I need to have an array of elements of a fixed size and call functions that require knowing how they fit into memory, in particular:
functions like glVertexPointer should know where the vertices are, how far they are from each other, etc. In my case, the vertices will be members of the stored elements.
to get the index of an element inside this array, I would rather avoid having an index field inside my elements, but would rather play with pointer arithmetic (ie, Element *x index will be x - & array[0] ) - By the way, that sounds dirty for me: is this good practice or should I do something else?
Is it possible to use std::vector for this?
Something makes me think that std::array would be more appropriate, but:
The constructor and destructor for my structure will rarely be called: I don't mind such overhead.

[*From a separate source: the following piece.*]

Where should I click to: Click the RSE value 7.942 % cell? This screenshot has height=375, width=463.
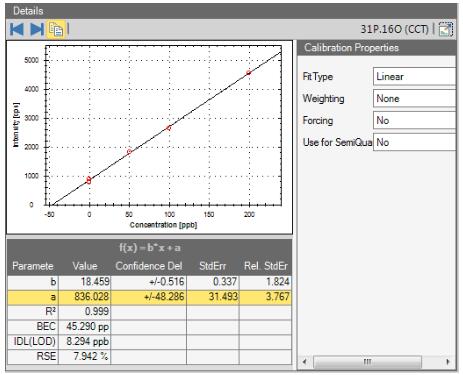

I am going to set the size of std::vector for the size I need (the size that will be used for std::array , so there will be no overhead due to sporadic redistribution.
I am not against a small overhead for the internal structure of std::vector .
I could use the ability to resize the vector (or better: have the size selected during installation), and I think there is no way to do this with std :: array, since its size is a template parameter (this is too bad: I could do this even with an old C-like array, just dynamically allocating it on the heap).
If std::vector fine for my purposes, I would like to know the details if it has some runtime overhead in relation to std::array (or a simple C array):
I know that it will call the default constructor for any element when I increase its size (but, I think it will not cost anything if my data has an empty default constructor?), The same goes for the destructor. Anything else?